Door het christendom zou deze jacht gesataniseerd zijn, dat wil zeggen tot een jacht van demonen gemaakt. Sommigen zien zelfs in de Stille Ommegang in Amsterdam een gekerstende Wilde Jacht.

In de gehele Nicolaasoverlevering is er sprake van de tegenstelling tussen Nicolaas, die als beloning voor goede daden de ziel naar de zaligheid voert, en het duivelsleger dat als straf voor slechte levenswandel de zielen naar de hel brengt.
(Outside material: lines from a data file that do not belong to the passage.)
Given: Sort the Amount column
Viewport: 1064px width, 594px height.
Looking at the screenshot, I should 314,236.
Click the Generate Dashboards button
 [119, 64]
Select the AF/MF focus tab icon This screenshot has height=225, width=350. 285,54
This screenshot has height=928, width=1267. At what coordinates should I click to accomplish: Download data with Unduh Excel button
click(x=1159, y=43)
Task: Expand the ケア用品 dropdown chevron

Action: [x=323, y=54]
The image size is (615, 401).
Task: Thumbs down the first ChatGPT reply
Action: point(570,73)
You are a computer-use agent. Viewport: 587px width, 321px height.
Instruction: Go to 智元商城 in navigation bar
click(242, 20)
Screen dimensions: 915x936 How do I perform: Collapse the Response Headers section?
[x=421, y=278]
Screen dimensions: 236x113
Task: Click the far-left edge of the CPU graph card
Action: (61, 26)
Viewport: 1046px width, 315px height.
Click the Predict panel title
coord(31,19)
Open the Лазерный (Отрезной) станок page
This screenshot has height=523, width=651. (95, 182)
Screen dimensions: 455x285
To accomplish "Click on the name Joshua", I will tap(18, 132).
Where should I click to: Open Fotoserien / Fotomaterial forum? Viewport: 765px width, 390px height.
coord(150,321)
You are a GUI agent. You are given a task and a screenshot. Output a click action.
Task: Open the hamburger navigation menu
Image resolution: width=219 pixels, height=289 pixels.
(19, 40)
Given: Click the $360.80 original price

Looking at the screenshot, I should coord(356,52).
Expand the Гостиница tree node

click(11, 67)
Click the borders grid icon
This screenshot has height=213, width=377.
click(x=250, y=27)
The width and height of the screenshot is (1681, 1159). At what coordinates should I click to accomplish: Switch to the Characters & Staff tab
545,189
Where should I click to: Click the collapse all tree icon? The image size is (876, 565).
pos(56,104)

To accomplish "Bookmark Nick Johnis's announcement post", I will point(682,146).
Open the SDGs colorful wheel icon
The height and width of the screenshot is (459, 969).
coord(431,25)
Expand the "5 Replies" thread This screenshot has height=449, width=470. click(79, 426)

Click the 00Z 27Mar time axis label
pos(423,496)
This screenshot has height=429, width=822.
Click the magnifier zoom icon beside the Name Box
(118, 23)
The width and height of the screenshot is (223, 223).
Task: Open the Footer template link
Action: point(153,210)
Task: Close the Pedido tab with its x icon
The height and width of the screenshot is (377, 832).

Er is een visioen beschreven van de heilige Elpidus Cudot (II8O-I2.II) waarin deze een leger ‘knechten van de duivel’ ziet vluchten voor Sint-Nicolaas in hemelse glorie omringd door engelen. Waarschijnlijk was dit een middeleeuwse voorstelling die al bestond. Meisen wil met dit visioen aantonen dat de klaasommegangen, zoals die op de → Waddeneilanden worden gehouden, niet zozeer op de Germaanse ‘Wilde Jacht’ teruggaan als wel op deze middeleeuwse voorstelling.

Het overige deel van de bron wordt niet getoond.